GIVEN REQUEST. How many lines of the material below contain the string "Open"? Reply with the number alone.

DATA SUPPLIED.
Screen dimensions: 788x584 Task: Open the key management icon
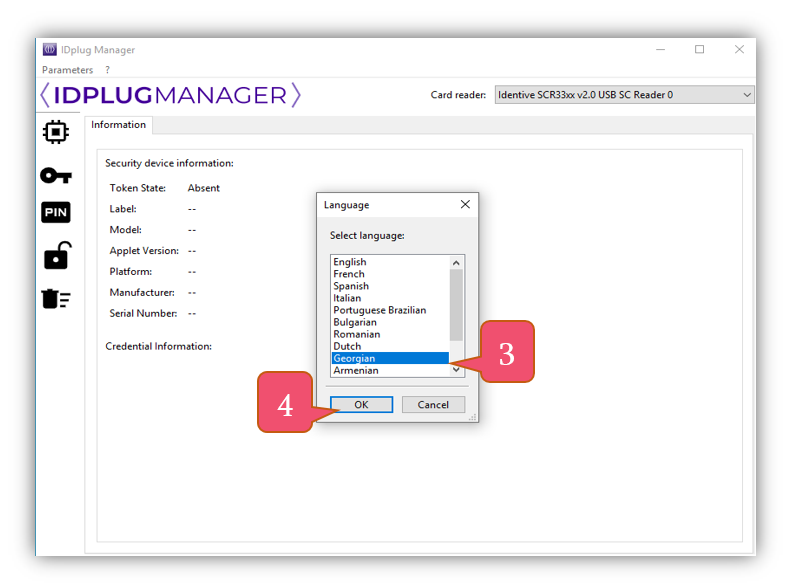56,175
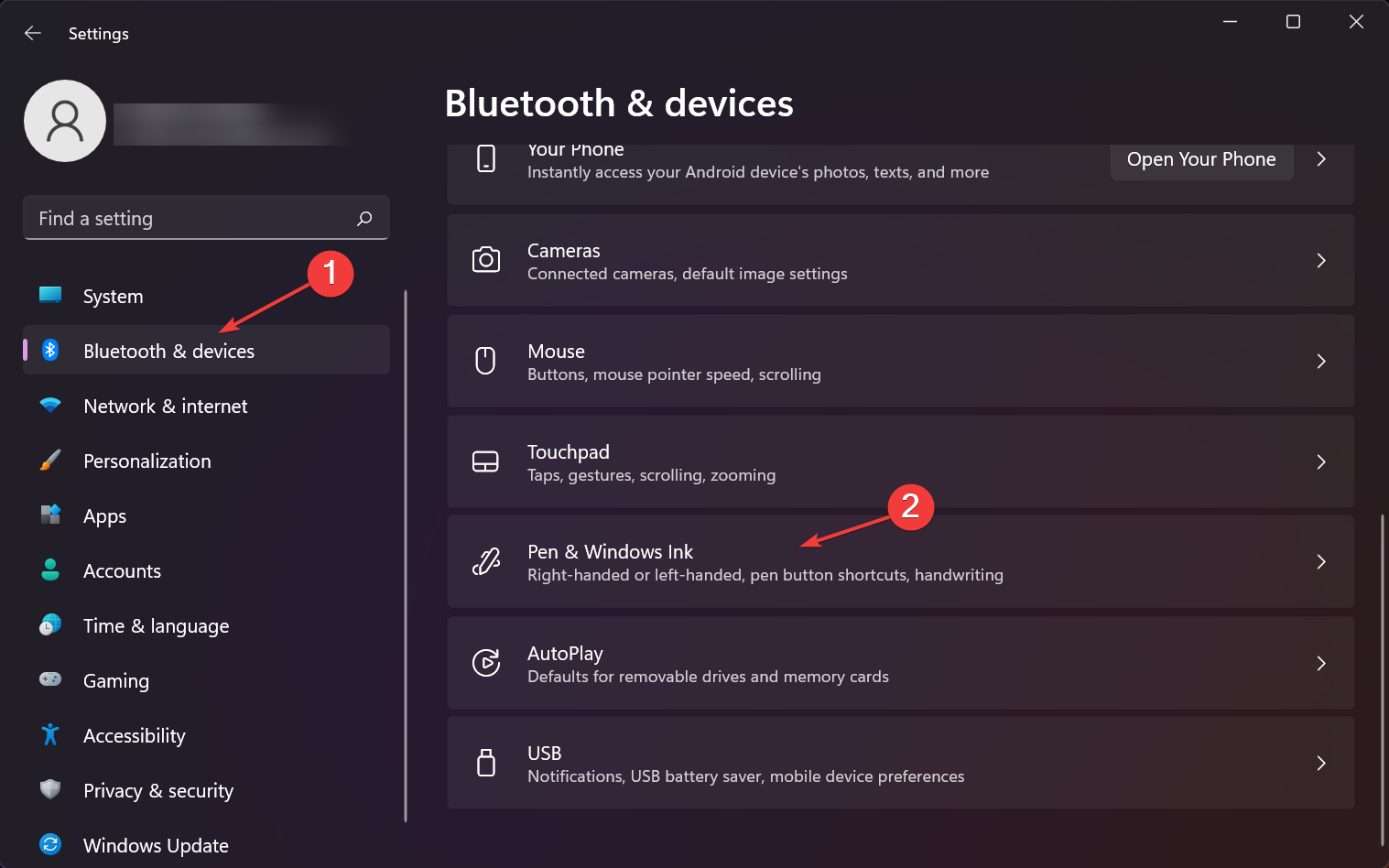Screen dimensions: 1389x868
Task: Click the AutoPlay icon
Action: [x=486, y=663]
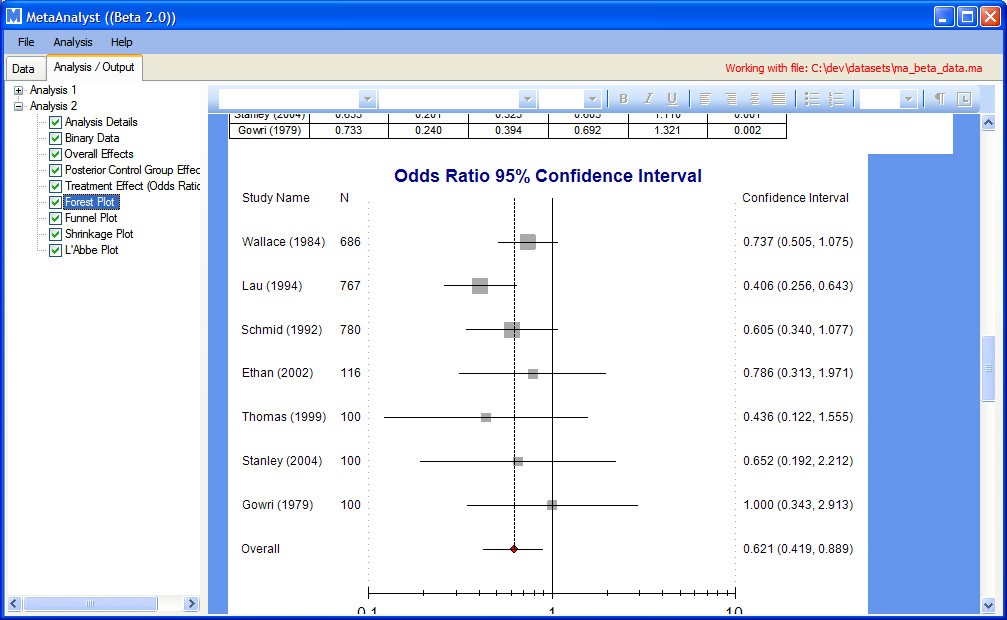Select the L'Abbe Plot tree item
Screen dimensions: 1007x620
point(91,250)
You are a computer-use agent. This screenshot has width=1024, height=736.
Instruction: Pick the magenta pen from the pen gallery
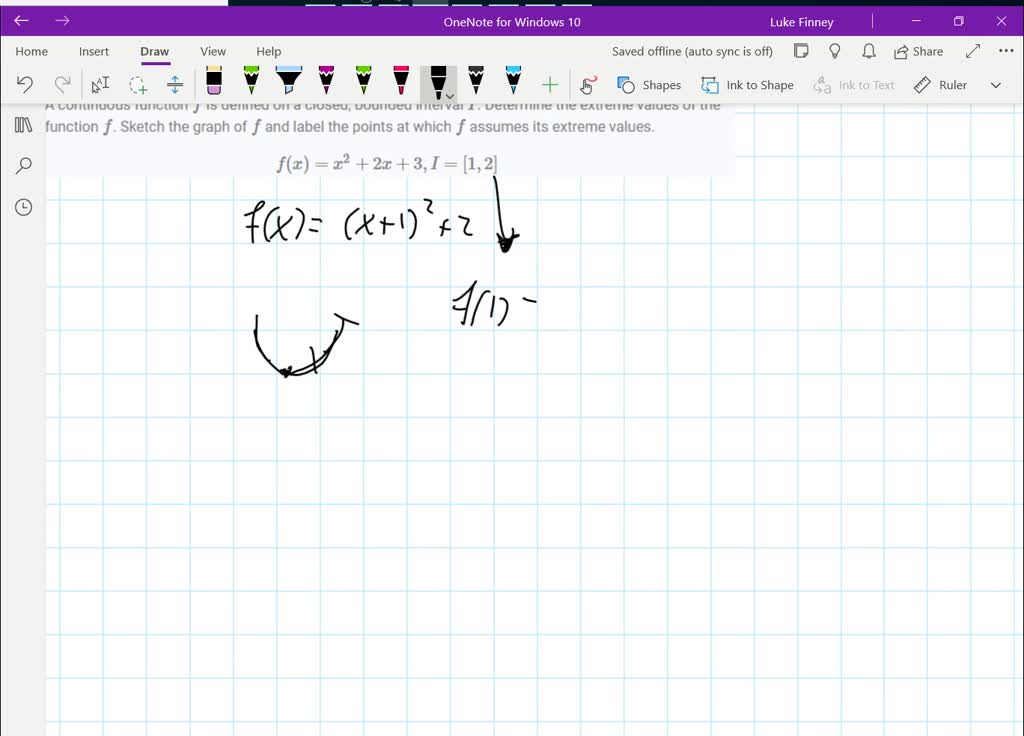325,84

---

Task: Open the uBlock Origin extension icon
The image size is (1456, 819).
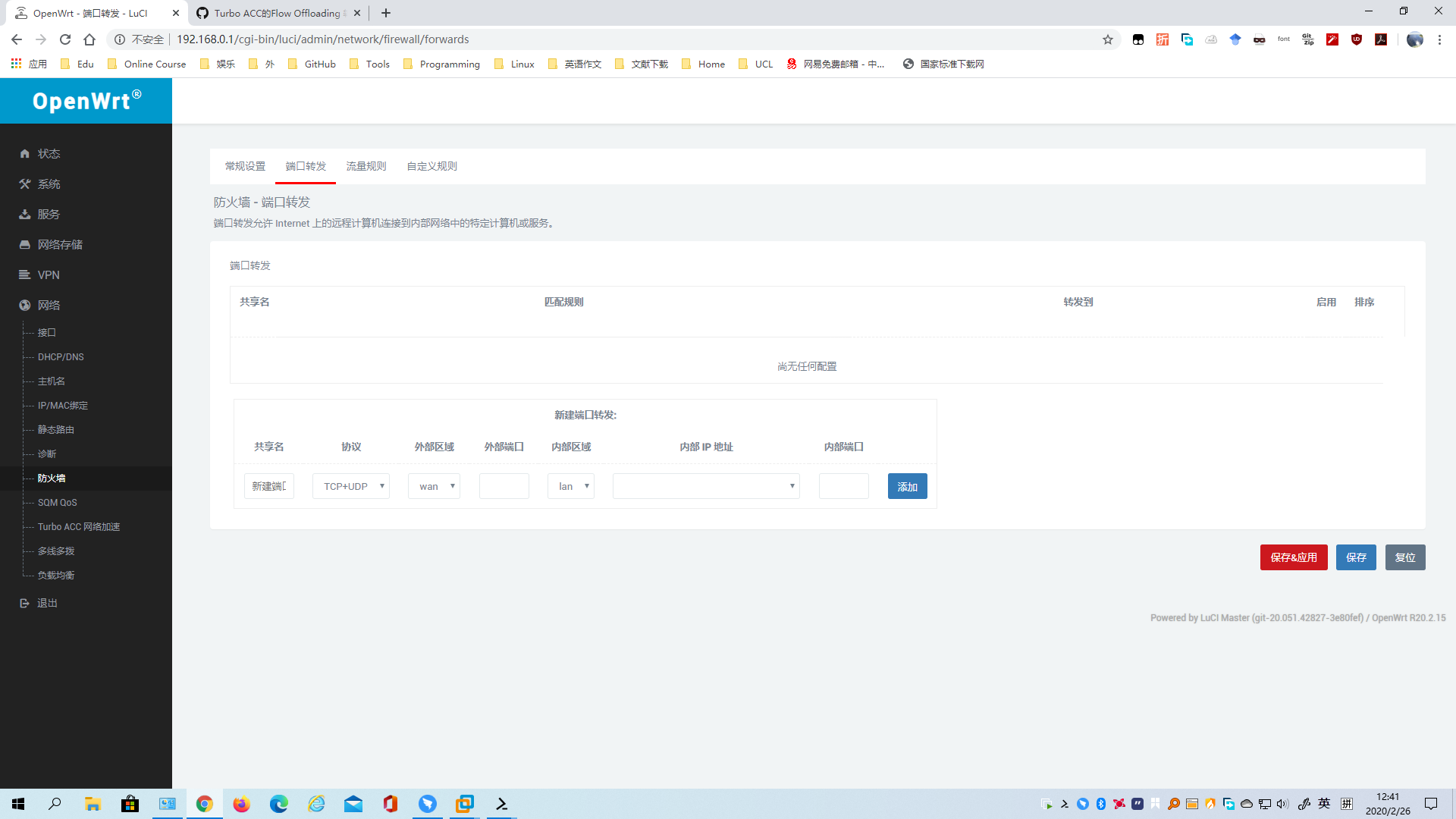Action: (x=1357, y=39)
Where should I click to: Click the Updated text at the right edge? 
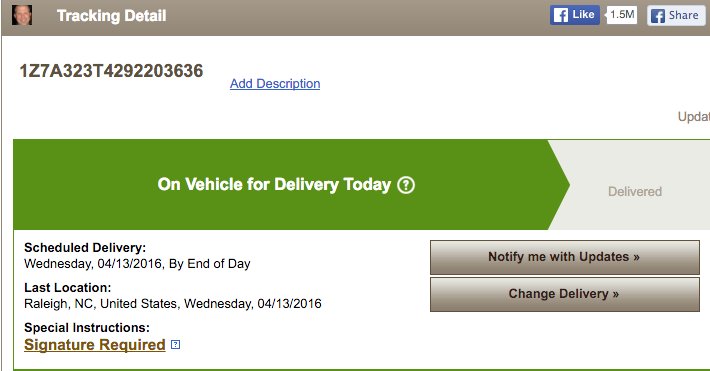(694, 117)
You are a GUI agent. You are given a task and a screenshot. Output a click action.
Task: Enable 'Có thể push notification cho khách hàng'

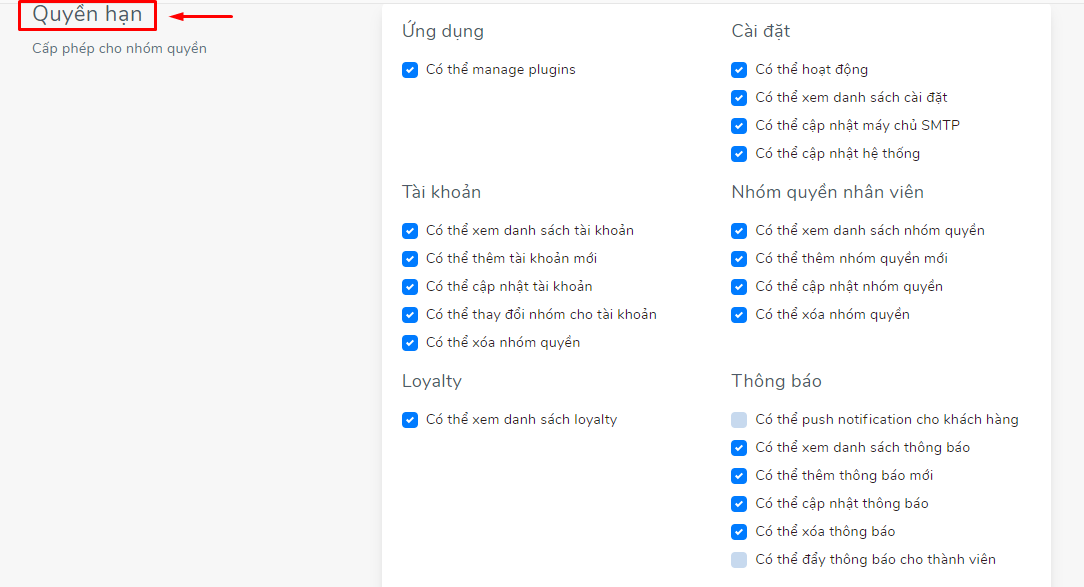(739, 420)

---

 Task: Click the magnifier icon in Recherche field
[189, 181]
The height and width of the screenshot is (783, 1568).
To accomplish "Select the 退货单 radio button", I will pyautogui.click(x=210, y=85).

FULL RESPONSE. 2